Why do other tools often fail?
Standard software misses business-specific nuances
Standard business applications are designed to be used by as many companies as possible, which means that company-specific nuances are lost. This affects usability. A company that implements unique processes, for example to differentiate itself from its competitors, will soon run into the limitations or suboptimal performance of these applications. In such cases, employees look for solutions outside the system, with Excel being the obvious choice.
Cost and complexity of BI tools
At the other end of the spectrum lie data tools such as Power BI and Tableau. They require significant set-up investments and annual licences per user. For large companies with specialised staff and complex data needs, such tools are quite often cost-effective. Although, in reality, they also turn to external consultants to set up dashboards and data reports.
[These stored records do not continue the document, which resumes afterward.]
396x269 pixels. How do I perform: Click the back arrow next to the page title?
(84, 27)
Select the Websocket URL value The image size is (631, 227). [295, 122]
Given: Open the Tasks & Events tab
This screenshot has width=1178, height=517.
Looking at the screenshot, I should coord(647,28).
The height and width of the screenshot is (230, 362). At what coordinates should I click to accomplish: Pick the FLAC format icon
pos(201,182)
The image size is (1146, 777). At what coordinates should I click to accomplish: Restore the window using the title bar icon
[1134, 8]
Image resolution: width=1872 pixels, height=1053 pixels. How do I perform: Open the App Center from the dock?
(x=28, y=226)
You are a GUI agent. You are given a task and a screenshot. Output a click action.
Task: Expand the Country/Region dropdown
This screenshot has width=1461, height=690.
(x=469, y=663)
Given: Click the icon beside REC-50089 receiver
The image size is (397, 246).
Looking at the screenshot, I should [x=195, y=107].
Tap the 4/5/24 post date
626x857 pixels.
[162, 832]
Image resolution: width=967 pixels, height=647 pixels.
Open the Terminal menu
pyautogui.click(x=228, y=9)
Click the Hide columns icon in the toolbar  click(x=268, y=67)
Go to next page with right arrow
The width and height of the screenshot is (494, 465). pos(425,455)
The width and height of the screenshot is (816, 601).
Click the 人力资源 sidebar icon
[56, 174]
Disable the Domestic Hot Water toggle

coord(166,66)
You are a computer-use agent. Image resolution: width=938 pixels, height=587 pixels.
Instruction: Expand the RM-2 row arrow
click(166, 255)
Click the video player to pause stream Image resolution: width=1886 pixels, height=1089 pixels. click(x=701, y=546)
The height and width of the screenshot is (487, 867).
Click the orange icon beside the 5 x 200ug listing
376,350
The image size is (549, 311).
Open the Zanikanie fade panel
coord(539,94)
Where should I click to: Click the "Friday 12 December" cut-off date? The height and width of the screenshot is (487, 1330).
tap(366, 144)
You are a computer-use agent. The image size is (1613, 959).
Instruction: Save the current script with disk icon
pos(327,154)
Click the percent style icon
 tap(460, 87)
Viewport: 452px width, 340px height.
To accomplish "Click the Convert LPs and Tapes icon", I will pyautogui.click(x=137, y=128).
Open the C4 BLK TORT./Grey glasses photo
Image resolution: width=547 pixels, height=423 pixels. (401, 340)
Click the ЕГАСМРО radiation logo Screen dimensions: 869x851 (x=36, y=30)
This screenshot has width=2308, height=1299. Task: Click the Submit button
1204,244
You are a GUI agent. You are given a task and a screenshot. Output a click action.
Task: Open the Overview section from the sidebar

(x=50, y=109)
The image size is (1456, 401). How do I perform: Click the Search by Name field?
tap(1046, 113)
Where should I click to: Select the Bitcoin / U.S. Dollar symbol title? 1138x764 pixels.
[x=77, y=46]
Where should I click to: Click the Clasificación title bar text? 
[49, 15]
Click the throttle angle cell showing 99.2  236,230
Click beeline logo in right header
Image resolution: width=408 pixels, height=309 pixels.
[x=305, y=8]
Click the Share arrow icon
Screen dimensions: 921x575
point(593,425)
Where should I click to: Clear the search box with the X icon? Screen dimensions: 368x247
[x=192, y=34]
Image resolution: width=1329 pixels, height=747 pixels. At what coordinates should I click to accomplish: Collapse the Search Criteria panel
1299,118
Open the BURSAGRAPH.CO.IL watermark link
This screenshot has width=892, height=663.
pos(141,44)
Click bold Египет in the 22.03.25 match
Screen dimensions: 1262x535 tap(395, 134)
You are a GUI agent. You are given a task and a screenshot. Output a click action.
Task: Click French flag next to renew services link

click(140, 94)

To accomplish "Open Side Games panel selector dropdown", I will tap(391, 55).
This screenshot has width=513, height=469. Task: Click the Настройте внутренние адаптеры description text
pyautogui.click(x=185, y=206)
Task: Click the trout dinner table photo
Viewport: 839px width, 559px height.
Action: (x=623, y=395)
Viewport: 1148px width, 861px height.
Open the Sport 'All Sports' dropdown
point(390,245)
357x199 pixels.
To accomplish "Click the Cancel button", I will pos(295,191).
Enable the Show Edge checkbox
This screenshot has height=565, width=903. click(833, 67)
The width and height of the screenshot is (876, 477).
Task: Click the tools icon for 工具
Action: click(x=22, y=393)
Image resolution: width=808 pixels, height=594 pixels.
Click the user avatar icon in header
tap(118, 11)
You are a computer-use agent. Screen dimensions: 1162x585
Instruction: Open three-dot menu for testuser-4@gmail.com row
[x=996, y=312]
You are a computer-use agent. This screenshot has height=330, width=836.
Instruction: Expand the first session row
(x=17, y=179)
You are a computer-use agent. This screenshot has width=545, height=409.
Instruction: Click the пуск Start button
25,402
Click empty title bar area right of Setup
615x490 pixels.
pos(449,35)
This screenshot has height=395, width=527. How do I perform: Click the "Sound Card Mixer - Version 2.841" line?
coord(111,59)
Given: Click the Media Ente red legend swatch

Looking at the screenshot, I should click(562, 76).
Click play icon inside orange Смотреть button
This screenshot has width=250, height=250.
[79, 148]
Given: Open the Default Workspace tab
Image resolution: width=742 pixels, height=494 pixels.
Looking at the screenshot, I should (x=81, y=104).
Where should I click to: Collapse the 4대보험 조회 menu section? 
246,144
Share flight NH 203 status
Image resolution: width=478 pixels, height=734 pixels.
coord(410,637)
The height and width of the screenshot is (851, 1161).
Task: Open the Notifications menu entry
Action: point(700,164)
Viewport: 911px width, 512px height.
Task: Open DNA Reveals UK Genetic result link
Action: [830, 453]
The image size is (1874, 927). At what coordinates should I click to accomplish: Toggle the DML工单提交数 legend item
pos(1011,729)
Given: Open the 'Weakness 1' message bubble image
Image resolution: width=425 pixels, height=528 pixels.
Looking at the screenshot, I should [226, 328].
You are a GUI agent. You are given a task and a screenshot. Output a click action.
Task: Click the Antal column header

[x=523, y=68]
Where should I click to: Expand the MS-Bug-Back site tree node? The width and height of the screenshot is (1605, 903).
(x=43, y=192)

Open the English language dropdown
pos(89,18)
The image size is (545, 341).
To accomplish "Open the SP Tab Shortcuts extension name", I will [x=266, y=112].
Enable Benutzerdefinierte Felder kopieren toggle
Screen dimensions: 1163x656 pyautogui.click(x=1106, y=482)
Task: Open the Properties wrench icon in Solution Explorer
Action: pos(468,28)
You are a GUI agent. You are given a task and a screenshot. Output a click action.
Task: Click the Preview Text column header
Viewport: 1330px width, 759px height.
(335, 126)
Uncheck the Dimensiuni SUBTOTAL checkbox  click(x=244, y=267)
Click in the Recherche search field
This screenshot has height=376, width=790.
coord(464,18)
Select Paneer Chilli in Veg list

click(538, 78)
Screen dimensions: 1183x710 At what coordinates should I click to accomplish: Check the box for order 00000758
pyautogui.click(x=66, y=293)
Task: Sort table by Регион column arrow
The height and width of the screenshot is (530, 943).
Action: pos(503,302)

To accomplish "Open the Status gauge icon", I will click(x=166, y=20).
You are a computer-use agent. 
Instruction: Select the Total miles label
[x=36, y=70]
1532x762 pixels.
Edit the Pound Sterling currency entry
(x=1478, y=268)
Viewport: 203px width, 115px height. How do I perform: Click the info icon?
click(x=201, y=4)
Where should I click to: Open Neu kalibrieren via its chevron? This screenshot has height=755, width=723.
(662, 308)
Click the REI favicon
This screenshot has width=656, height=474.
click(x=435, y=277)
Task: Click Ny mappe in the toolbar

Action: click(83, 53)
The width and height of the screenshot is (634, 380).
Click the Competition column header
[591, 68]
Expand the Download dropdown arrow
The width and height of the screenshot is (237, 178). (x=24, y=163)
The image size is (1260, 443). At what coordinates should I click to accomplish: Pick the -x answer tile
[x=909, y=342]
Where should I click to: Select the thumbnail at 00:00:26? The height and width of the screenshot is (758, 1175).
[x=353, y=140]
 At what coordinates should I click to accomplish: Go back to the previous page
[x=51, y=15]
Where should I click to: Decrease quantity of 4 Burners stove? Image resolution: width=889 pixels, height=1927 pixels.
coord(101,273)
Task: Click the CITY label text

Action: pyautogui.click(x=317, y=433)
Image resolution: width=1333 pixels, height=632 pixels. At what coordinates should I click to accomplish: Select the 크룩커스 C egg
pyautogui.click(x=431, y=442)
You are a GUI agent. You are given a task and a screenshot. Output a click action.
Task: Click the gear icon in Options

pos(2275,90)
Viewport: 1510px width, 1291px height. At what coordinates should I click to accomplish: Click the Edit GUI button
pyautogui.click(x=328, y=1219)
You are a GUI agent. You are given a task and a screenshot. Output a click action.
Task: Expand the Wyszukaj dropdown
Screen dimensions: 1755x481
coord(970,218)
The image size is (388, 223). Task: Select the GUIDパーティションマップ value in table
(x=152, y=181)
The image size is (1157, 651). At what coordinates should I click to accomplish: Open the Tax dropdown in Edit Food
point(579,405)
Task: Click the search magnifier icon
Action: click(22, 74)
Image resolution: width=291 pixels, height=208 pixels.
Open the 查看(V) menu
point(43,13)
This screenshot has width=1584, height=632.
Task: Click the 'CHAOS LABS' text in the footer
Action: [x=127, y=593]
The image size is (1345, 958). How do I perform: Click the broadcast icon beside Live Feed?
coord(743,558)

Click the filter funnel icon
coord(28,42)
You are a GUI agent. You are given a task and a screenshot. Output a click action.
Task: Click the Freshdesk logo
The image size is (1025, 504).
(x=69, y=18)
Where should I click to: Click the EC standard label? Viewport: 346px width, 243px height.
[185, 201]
Smaller companies with limited needs and little variation in reporting tend to stick to Excel because of its cost efficiency and simplicity.
Conclusion
Excel is a powerful and flexible tool for ad hoc analysis, but structural use of it can be a sign of potential for improvements in existing business process automation. It often indicates inefficiency, error risks and a lack of integration between systems. Taking these signals serious, companies can move toward solutions that are more robust and increase efficiency at the same time. Custom software can play a significant role in achieving this by integrating standard systems and providing missing functionalities.